(Saved data entries)
== == ==

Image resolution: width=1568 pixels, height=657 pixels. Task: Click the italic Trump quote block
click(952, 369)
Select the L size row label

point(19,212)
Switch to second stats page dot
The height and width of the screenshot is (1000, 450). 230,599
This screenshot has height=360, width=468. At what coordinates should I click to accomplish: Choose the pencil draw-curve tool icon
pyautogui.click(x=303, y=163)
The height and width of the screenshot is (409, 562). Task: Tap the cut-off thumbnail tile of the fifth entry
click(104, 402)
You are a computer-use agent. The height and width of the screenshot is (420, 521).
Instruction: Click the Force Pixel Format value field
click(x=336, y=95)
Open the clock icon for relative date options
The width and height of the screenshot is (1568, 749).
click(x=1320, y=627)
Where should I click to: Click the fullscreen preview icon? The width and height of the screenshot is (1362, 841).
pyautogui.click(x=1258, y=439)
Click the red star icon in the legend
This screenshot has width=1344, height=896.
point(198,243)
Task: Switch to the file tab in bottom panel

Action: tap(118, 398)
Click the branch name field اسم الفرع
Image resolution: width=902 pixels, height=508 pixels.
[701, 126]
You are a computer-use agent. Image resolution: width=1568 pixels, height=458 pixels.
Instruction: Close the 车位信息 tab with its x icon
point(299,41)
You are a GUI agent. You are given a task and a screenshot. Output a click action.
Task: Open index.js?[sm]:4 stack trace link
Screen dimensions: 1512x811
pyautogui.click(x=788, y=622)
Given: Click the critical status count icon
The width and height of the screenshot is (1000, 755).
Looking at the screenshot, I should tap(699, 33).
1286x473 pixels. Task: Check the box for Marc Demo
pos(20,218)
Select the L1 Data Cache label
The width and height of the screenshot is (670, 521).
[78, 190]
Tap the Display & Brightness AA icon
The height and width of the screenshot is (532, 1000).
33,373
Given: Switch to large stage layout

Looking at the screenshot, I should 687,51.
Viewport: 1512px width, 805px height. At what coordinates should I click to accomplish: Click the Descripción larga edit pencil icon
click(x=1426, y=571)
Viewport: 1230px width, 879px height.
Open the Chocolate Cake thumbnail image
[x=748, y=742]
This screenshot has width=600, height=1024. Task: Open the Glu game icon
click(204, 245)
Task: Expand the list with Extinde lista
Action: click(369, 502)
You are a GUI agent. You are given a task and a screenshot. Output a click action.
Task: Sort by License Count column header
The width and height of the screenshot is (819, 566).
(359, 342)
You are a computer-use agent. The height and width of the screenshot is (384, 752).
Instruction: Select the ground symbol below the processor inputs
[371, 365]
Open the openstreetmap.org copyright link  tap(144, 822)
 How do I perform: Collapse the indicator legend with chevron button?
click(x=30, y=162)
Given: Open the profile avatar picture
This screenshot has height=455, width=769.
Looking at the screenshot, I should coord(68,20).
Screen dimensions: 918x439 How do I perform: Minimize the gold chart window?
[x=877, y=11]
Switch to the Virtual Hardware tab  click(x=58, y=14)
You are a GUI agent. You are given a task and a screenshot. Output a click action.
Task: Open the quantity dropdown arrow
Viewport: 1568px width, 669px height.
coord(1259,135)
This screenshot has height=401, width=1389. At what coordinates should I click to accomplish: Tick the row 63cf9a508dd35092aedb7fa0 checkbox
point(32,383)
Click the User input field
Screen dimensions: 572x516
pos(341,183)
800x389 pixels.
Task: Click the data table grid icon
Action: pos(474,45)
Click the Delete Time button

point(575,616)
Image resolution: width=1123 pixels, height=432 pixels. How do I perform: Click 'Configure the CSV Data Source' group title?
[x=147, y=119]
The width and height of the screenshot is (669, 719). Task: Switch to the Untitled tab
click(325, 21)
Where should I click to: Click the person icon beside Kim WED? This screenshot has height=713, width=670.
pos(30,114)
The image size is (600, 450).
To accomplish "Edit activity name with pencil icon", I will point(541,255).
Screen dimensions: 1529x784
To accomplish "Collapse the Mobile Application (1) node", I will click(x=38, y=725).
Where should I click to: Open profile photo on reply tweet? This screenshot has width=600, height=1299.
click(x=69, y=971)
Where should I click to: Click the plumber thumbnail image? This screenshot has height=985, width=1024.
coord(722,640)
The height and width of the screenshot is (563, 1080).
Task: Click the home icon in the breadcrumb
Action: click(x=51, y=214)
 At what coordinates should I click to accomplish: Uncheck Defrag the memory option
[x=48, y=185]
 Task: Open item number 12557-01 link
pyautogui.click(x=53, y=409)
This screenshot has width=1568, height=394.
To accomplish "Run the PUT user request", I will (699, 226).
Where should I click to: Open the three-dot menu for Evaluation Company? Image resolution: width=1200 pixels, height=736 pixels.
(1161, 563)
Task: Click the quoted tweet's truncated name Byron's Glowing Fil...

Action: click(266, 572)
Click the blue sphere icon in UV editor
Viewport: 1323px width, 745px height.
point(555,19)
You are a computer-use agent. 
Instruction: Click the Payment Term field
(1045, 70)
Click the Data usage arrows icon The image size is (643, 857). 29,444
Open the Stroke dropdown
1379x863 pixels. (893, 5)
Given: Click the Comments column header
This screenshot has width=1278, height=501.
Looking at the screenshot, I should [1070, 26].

== == ==

§ Exercise prompt: Transcribe the data above in full, keeping every word as it is.

§ Solution for this problem:
Image resolution: width=1568 pixels, height=657 pixels. Task: Click the italic Trump quote block
click(952, 369)
Select the L size row label

point(19,212)
Switch to second stats page dot
The height and width of the screenshot is (1000, 450). 230,599
This screenshot has height=360, width=468. At what coordinates should I click to accomplish: Choose the pencil draw-curve tool icon
pyautogui.click(x=303, y=163)
The height and width of the screenshot is (409, 562). Task: Tap the cut-off thumbnail tile of the fifth entry
click(104, 402)
You are a computer-use agent. The height and width of the screenshot is (420, 521).
Instruction: Click the Force Pixel Format value field
click(x=336, y=95)
Open the clock icon for relative date options
The width and height of the screenshot is (1568, 749).
click(x=1320, y=627)
Where should I click to: Click the fullscreen preview icon? The width and height of the screenshot is (1362, 841).
pyautogui.click(x=1258, y=439)
Click the red star icon in the legend
This screenshot has width=1344, height=896.
point(198,243)
Task: Switch to the file tab in bottom panel

Action: tap(118, 398)
Click the branch name field اسم الفرع
Image resolution: width=902 pixels, height=508 pixels.
[701, 126]
You are a computer-use agent. Image resolution: width=1568 pixels, height=458 pixels.
Instruction: Close the 车位信息 tab with its x icon
point(299,41)
You are a GUI agent. You are given a task and a screenshot. Output a click action.
Task: Open index.js?[sm]:4 stack trace link
Screen dimensions: 1512x811
pyautogui.click(x=788, y=622)
Given: Click the critical status count icon
The width and height of the screenshot is (1000, 755).
Looking at the screenshot, I should tap(699, 33).
1286x473 pixels. Task: Check the box for Marc Demo
pos(20,218)
Select the L1 Data Cache label
The width and height of the screenshot is (670, 521).
[78, 190]
Tap the Display & Brightness AA icon
The height and width of the screenshot is (532, 1000).
33,373
Given: Switch to large stage layout

Looking at the screenshot, I should 687,51.
Viewport: 1512px width, 805px height. At what coordinates should I click to accomplish: Click the Descripción larga edit pencil icon
click(x=1426, y=571)
Viewport: 1230px width, 879px height.
Open the Chocolate Cake thumbnail image
[x=748, y=742]
This screenshot has width=600, height=1024. Task: Open the Glu game icon
click(204, 245)
Task: Expand the list with Extinde lista
Action: click(369, 502)
You are a GUI agent. You are given a task and a screenshot. Output a click action.
Task: Sort by License Count column header
The width and height of the screenshot is (819, 566).
(359, 342)
You are a computer-use agent. The height and width of the screenshot is (384, 752).
Instruction: Select the ground symbol below the processor inputs
[371, 365]
Open the openstreetmap.org copyright link  tap(144, 822)
 How do I perform: Collapse the indicator legend with chevron button?
click(x=30, y=162)
Given: Open the profile avatar picture
This screenshot has height=455, width=769.
Looking at the screenshot, I should coord(68,20).
Screen dimensions: 918x439 How do I perform: Minimize the gold chart window?
[x=877, y=11]
Switch to the Virtual Hardware tab  click(x=58, y=14)
You are a GUI agent. You are given a task and a screenshot. Output a click action.
Task: Open the quantity dropdown arrow
Viewport: 1568px width, 669px height.
coord(1259,135)
This screenshot has height=401, width=1389. At what coordinates should I click to accomplish: Tick the row 63cf9a508dd35092aedb7fa0 checkbox
point(32,383)
Click the User input field
Screen dimensions: 572x516
pos(341,183)
800x389 pixels.
Task: Click the data table grid icon
Action: pos(474,45)
Click the Delete Time button

point(575,616)
Image resolution: width=1123 pixels, height=432 pixels. How do I perform: Click 'Configure the CSV Data Source' group title?
[x=147, y=119]
The width and height of the screenshot is (669, 719). Task: Switch to the Untitled tab
click(325, 21)
Where should I click to: Click the person icon beside Kim WED? This screenshot has height=713, width=670.
pos(30,114)
The image size is (600, 450).
To accomplish "Edit activity name with pencil icon", I will point(541,255).
Screen dimensions: 1529x784
To accomplish "Collapse the Mobile Application (1) node", I will click(x=38, y=725).
Where should I click to: Open profile photo on reply tweet? This screenshot has width=600, height=1299.
click(x=69, y=971)
Where should I click to: Click the plumber thumbnail image? This screenshot has height=985, width=1024.
coord(722,640)
The height and width of the screenshot is (563, 1080).
Task: Click the home icon in the breadcrumb
Action: click(x=51, y=214)
 At what coordinates should I click to accomplish: Uncheck Defrag the memory option
[x=48, y=185]
 Task: Open item number 12557-01 link
pyautogui.click(x=53, y=409)
This screenshot has width=1568, height=394.
To accomplish "Run the PUT user request", I will (699, 226).
Where should I click to: Open the three-dot menu for Evaluation Company? Image resolution: width=1200 pixels, height=736 pixels.
(1161, 563)
Task: Click the quoted tweet's truncated name Byron's Glowing Fil...

Action: click(266, 572)
Click the blue sphere icon in UV editor
Viewport: 1323px width, 745px height.
point(555,19)
You are a computer-use agent. 
Instruction: Click the Payment Term field
(1045, 70)
Click the Data usage arrows icon The image size is (643, 857). 29,444
Open the Stroke dropdown
1379x863 pixels. (893, 5)
Given: Click the Comments column header
This screenshot has width=1278, height=501.
Looking at the screenshot, I should [1070, 26].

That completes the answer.